Source: High school physics (Chinese)
Problem
Two identical batteries are connected in series with a load resistor $R$, forming a single loop. Each battery has EMF $\varepsilon = 2 \text{ V}$ and internal resistance $r = 0.1 \text{ Ω}$. The load resistance is $R = 4.8 \text{ Ω}$. Point $a$ is at the negative terminal of the first battery, and point $b$ is at the junction between the two batteries (the positive terminal of the first battery).

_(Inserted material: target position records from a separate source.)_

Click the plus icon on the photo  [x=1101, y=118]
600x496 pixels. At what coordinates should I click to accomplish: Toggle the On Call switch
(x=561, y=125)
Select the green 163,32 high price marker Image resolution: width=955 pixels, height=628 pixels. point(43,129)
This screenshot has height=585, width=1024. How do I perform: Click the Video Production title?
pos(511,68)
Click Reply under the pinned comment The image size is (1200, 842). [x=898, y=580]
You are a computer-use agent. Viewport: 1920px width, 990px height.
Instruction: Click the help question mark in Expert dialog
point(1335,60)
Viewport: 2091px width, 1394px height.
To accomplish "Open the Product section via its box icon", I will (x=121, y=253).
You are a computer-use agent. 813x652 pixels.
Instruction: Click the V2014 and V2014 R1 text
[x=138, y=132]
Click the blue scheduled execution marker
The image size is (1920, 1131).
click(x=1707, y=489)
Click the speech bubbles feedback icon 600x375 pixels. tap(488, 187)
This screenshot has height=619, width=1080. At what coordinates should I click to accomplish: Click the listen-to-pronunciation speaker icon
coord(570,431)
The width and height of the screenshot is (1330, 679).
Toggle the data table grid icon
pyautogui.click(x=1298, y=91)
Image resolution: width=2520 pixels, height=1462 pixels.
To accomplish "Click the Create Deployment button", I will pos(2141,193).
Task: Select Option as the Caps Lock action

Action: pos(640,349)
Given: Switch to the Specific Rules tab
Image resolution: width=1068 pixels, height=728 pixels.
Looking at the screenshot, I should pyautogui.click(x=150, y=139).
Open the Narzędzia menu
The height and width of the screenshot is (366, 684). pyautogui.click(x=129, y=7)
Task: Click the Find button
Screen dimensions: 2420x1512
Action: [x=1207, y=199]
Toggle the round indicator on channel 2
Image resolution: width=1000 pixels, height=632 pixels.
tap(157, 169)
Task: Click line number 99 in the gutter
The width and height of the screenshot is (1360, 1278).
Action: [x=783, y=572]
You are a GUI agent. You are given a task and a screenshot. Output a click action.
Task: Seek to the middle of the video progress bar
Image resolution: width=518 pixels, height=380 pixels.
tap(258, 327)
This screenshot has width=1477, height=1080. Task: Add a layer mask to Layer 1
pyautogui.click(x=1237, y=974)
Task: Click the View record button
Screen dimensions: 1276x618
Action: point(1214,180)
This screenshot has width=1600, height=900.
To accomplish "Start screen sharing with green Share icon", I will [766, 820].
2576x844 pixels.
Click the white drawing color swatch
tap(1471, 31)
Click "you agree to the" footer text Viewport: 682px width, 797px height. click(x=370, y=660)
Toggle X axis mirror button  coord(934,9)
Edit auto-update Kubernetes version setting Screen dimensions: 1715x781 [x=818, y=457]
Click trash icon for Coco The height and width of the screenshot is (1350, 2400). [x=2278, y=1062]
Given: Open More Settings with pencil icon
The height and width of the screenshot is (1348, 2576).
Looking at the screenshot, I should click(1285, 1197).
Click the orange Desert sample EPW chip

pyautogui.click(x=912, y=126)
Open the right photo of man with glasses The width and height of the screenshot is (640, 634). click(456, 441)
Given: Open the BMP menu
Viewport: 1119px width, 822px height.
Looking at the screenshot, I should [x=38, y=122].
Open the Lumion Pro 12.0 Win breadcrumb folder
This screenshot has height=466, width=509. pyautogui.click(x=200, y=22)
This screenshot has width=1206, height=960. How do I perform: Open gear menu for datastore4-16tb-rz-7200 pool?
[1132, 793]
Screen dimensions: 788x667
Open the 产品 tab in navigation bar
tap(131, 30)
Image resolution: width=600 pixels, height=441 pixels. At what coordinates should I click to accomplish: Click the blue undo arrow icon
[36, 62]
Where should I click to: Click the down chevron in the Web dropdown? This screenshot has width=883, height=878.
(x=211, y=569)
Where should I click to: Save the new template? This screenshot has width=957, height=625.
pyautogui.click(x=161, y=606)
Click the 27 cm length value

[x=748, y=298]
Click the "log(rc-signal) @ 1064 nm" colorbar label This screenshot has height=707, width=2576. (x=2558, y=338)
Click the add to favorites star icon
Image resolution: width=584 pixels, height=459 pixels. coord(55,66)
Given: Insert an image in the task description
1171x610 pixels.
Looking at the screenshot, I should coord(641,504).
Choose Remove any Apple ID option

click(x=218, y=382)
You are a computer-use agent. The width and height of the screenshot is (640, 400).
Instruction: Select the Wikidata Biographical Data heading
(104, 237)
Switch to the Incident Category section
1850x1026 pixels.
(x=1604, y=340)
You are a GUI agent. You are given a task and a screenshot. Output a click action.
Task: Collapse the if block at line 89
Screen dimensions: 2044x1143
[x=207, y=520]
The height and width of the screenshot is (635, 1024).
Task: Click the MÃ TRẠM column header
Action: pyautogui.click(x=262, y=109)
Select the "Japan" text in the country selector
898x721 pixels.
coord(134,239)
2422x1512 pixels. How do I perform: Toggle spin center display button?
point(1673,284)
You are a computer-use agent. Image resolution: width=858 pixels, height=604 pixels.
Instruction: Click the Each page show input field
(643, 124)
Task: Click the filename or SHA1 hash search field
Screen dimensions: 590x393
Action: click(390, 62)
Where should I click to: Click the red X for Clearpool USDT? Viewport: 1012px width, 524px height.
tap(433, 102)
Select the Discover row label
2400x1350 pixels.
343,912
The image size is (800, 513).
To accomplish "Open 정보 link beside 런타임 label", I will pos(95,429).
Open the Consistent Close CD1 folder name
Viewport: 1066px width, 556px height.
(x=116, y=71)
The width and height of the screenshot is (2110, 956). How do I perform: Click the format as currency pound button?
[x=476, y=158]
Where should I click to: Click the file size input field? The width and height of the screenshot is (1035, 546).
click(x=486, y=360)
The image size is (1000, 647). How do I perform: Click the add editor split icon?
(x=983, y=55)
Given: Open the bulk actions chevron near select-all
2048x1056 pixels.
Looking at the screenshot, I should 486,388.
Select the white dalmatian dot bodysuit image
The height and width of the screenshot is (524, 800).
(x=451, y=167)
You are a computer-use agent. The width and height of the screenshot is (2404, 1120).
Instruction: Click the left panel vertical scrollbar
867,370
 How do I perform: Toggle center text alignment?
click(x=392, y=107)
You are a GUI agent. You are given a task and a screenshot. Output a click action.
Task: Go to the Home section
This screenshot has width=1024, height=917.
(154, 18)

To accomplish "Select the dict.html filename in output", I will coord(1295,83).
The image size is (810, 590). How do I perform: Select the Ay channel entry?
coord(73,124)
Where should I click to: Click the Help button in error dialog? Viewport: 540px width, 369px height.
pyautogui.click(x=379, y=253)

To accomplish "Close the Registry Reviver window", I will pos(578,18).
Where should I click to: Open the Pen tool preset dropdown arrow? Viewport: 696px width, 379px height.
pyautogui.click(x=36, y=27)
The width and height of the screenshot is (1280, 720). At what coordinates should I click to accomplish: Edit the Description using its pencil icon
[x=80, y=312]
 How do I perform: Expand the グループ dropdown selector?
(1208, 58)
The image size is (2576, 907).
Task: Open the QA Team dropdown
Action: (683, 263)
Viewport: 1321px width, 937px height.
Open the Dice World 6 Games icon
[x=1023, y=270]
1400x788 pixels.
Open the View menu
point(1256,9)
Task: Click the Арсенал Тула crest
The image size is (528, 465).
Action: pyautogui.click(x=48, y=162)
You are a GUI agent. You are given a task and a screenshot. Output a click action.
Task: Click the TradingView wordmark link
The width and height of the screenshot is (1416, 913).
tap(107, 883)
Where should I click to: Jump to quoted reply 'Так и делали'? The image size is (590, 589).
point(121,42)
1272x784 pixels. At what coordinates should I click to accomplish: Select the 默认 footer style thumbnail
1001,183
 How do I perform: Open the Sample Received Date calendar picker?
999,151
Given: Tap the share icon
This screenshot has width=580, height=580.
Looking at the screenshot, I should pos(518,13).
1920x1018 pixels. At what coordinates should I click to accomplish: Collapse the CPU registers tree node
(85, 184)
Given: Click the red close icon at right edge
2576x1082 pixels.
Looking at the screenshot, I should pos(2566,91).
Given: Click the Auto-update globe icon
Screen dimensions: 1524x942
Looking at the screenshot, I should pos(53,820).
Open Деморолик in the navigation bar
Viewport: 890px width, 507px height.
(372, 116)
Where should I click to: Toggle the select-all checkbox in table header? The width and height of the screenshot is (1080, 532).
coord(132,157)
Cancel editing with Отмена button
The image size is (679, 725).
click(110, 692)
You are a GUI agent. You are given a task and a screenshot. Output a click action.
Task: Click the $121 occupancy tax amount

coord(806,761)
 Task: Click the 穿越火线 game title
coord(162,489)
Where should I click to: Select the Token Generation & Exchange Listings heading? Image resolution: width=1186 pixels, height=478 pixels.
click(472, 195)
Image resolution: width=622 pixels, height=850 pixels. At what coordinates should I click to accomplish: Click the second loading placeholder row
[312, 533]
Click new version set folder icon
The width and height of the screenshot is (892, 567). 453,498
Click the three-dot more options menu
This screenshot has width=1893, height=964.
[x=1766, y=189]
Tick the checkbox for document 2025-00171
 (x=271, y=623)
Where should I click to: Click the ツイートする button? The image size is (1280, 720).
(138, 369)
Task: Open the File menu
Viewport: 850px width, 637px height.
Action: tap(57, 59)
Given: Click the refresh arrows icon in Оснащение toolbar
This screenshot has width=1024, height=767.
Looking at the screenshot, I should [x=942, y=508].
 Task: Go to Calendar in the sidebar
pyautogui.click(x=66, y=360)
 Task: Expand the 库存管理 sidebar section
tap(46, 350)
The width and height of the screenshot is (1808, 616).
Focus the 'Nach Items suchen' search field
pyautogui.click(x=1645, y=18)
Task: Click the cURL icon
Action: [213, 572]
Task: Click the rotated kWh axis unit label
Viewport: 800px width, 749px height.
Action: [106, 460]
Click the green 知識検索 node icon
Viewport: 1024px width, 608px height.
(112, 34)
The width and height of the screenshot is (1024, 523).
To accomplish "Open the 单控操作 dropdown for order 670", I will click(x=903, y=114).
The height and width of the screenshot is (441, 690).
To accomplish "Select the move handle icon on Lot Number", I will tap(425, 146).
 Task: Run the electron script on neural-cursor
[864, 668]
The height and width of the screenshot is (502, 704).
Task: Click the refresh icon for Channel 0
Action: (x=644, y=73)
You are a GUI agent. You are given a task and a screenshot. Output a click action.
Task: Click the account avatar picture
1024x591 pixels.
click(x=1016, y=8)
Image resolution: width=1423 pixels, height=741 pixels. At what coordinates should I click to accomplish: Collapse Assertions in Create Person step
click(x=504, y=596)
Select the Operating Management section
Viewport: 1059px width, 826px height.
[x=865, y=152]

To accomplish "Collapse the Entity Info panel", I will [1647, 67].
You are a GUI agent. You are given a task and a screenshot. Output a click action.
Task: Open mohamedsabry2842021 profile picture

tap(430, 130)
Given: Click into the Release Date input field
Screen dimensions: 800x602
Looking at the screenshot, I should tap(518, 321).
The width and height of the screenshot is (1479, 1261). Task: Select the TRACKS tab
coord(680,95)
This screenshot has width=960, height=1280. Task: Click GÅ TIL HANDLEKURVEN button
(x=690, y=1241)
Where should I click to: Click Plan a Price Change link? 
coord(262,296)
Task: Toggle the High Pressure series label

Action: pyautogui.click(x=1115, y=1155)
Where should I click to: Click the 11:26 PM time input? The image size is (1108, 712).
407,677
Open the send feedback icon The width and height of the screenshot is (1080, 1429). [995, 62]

What is the potential difference $U_a - U_b$ between points $a$ and $b$?
A. $1.92 \text{ V}$
B. $2.0 \text{ V}$
C. $-2.0 \text{ V}$
D. $-1.92 \text{ V}$
Total EMF in the loop: $\varepsilon_{\text{tot}} = 2\varepsilon = 4 \text{ V}$.
Total resistance: $R_{\text{tot}} = R + 2r = 4.8 + 0.2 = 5.0 \text{ Ω}$.
Loop current: $I = \dfrac{\varepsilon_{\text{tot}}}{R_{\text{tot}}} = \dfrac{4}{5} = 0.8 \text{ A}$.
The terminal voltage of the first battery (during discharge) equals its EMF minus the internal $Ir$ drop:
$$U_b - U_a = \varepsilon - I r = 2 - 0.8 \times 0.1 = 1.92 \text{ V}$$Therefore $U_a - U_b = -1.92 \text{ V}$. Answer: D.